Background: The inhibitory (or passive) avoidance paradigm is widely used to assess the effects of drugs on emotion, learning and memory in rodents. The zebrafish is gaining more and more popularity as an animal model in, among others, psychopharmacological research. In zebrafish, inhibitory avoidance is also used as assay to assess the effects of drugs and other treatments on fear-associated learning. The inhibitory avoidance paradigm is based on the conflict between (i) the innate response to enter a dark area to avoid a brightly lit area (scototaxis) and (ii) avoiding exposure to a shock in the dark area, i.e. contextual (shock-environment) fear-learning.
Objective: This review summarises recent studies that characterised different features of the inhibitory avoidance paradigm. This knowledge is necessary to fully appreciate drug-related effects in this task.

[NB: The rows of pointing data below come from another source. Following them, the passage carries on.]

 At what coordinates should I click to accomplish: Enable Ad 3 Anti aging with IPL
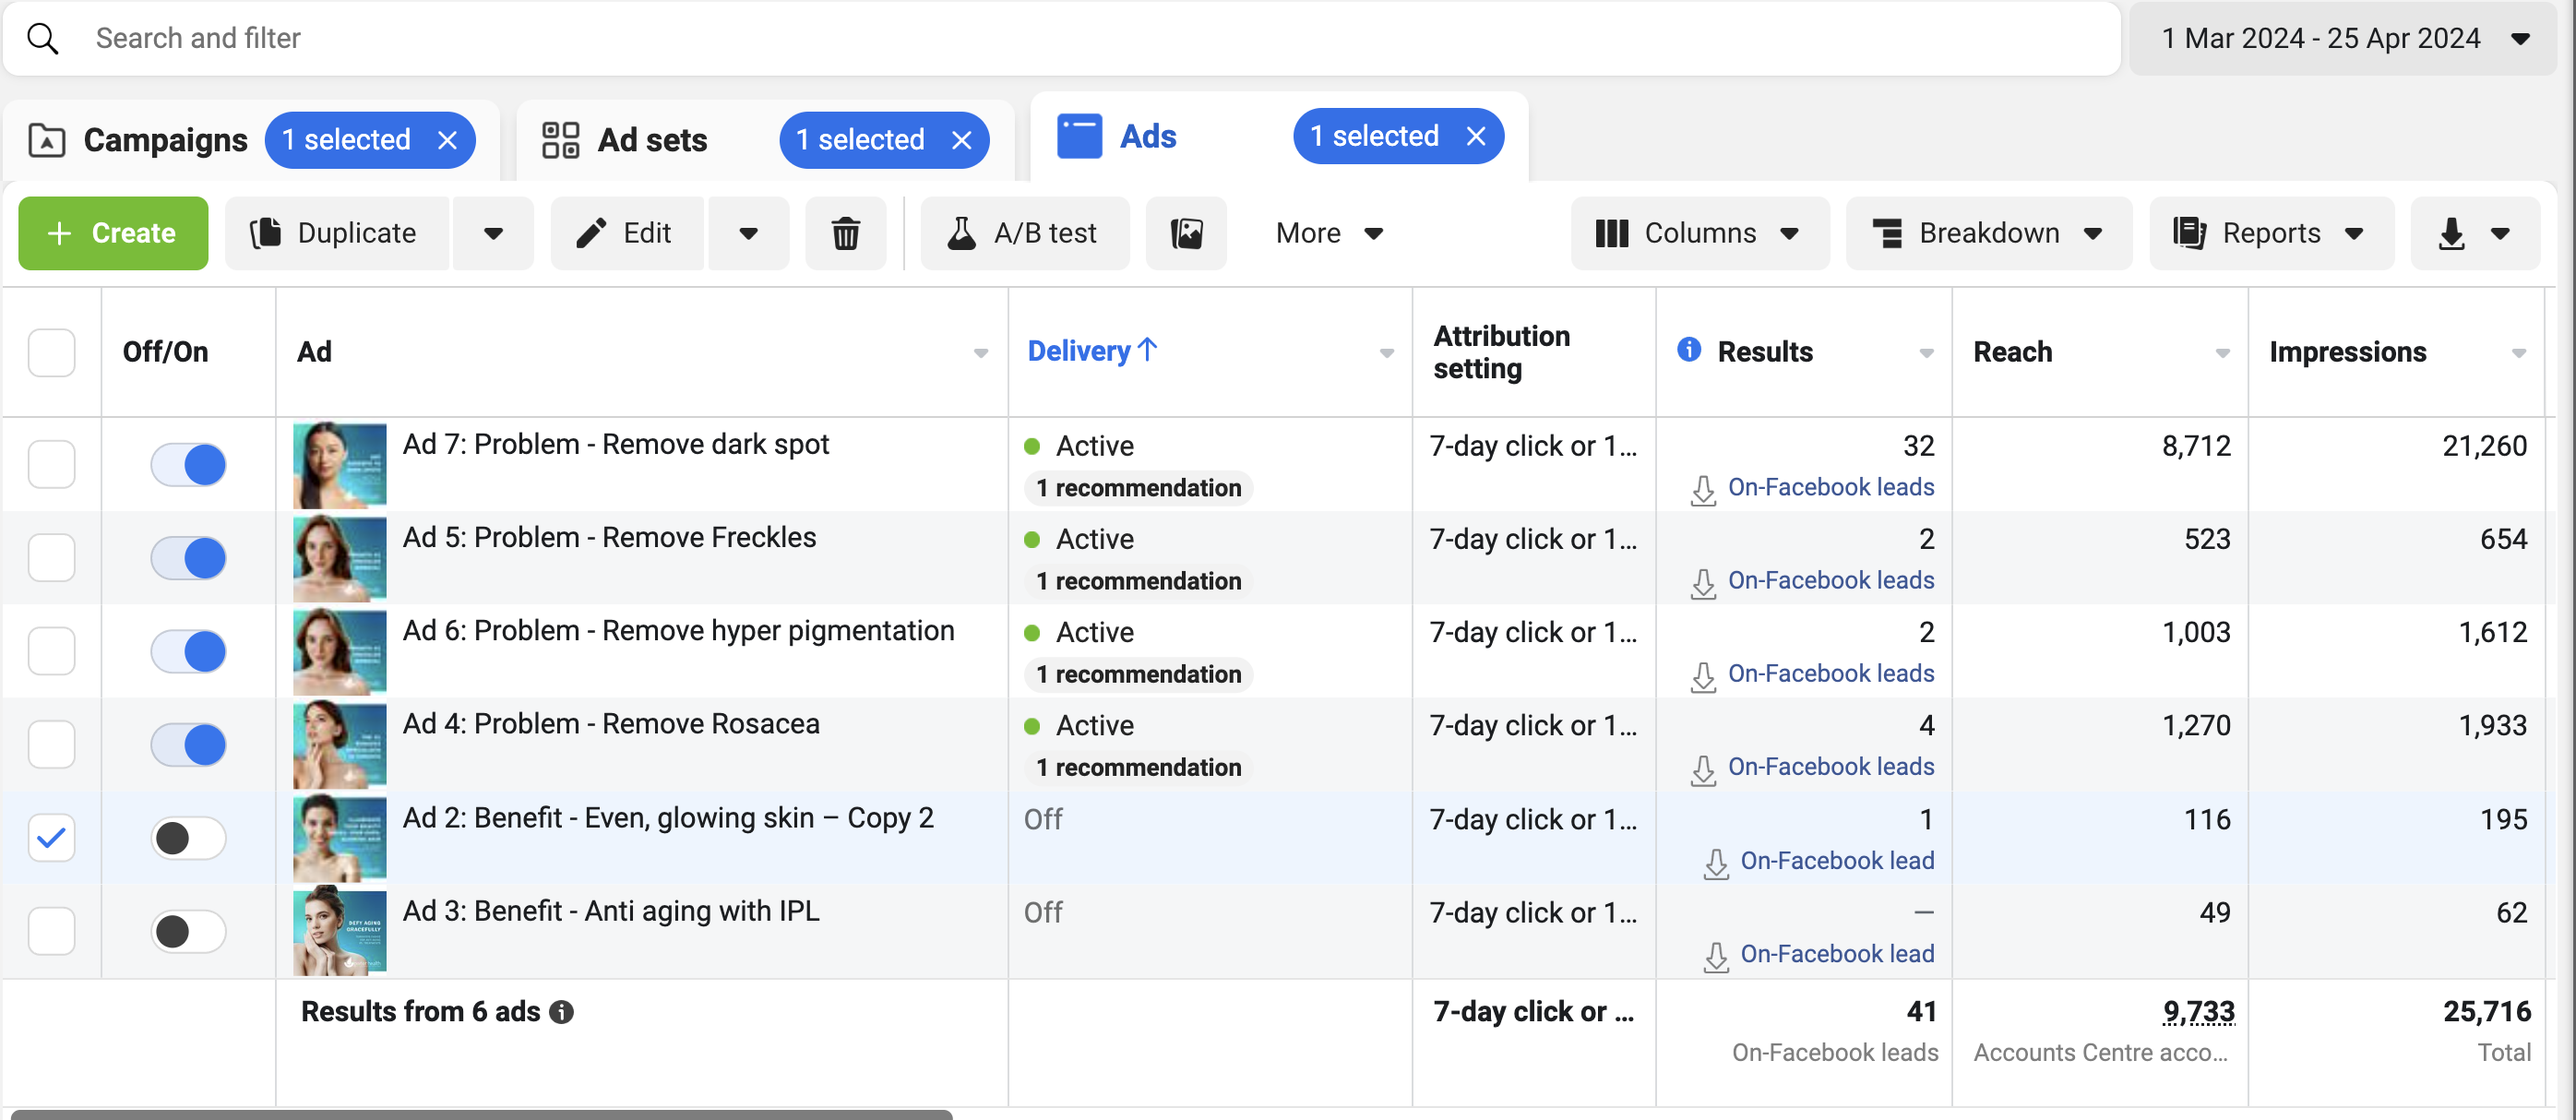tap(188, 931)
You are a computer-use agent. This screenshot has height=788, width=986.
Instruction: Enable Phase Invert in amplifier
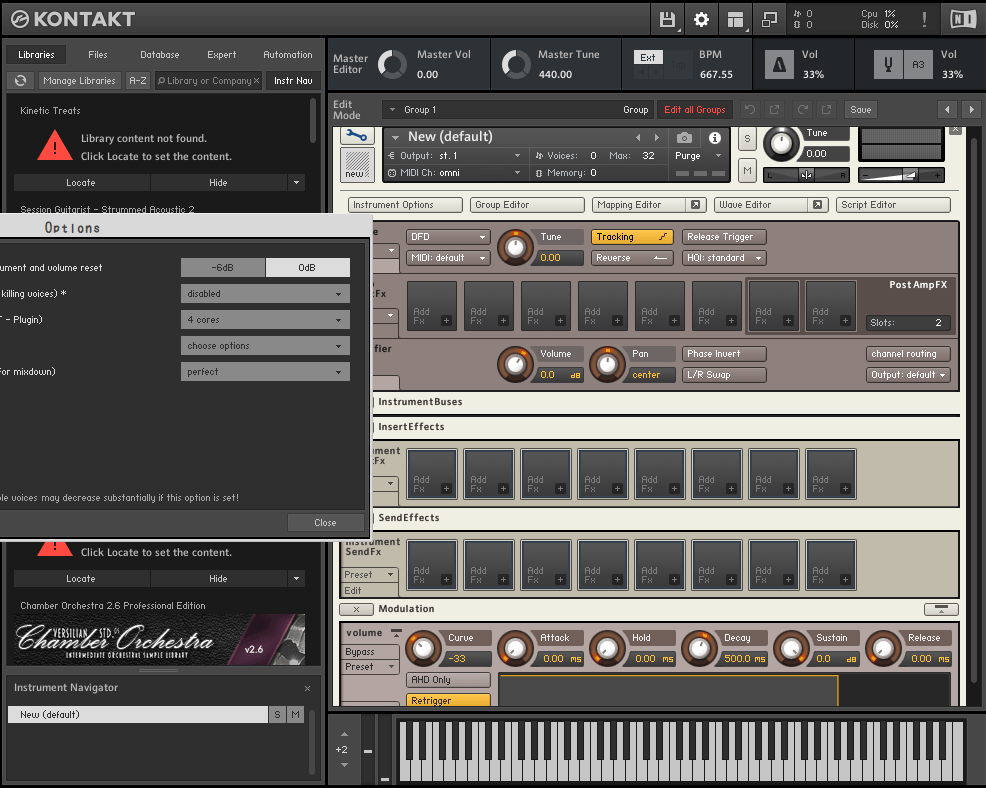[x=724, y=354]
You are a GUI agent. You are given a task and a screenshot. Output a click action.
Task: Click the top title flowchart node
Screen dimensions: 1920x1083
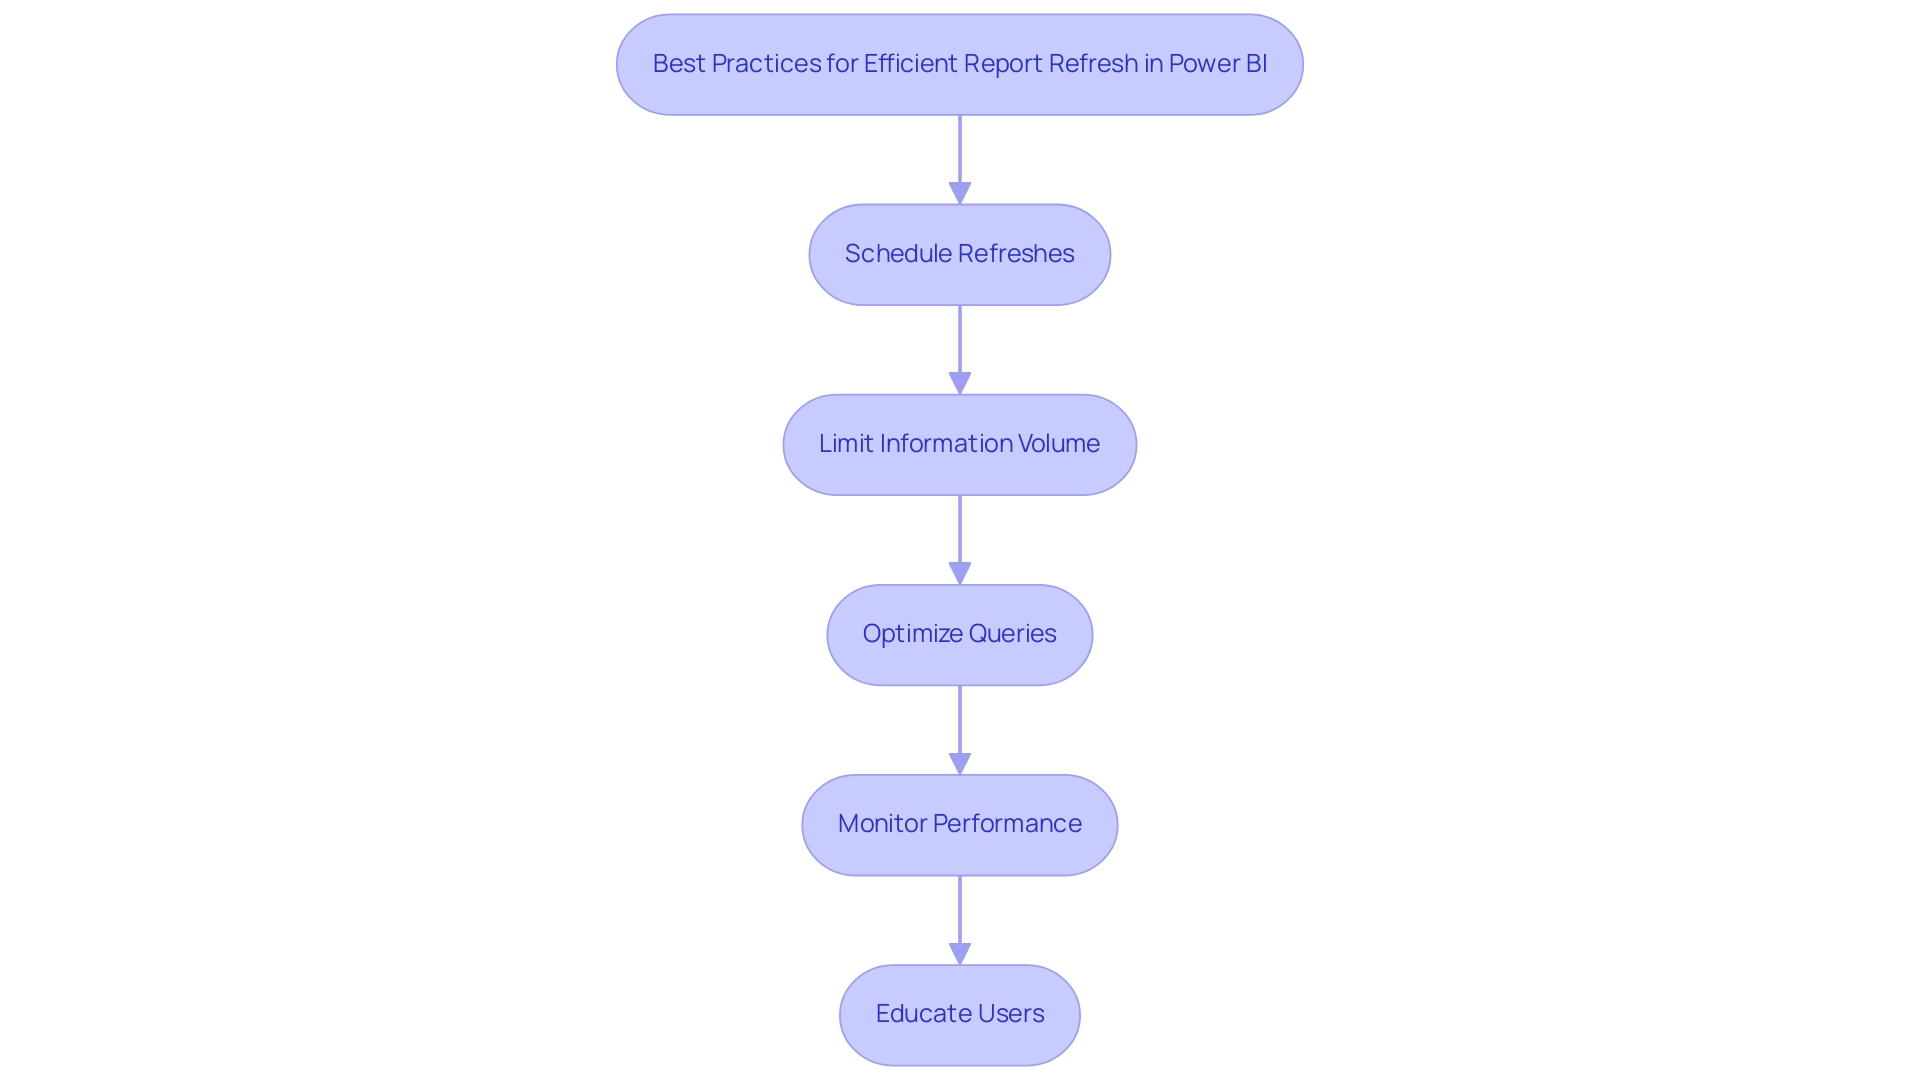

Results: These studies have revealed factors that affect performance of zebrafish in the task,
e.g. test-related parameters (such as shock intensity) and subject-characteristics at the time of testing (including age, strain and rearing conditions). In addition, they allowed generating hypotheses on physiological and genetic mechanisms underlying inhibitory avoidance in zebrafish.
Conclusion: The inhibitory avoidance assay is a useful research tool to study emotion, learning and memory in zebrafish. Directions for future research are indicated, which may further optimise the use of the inhibitory avoidance assay in zebrafish as research tool.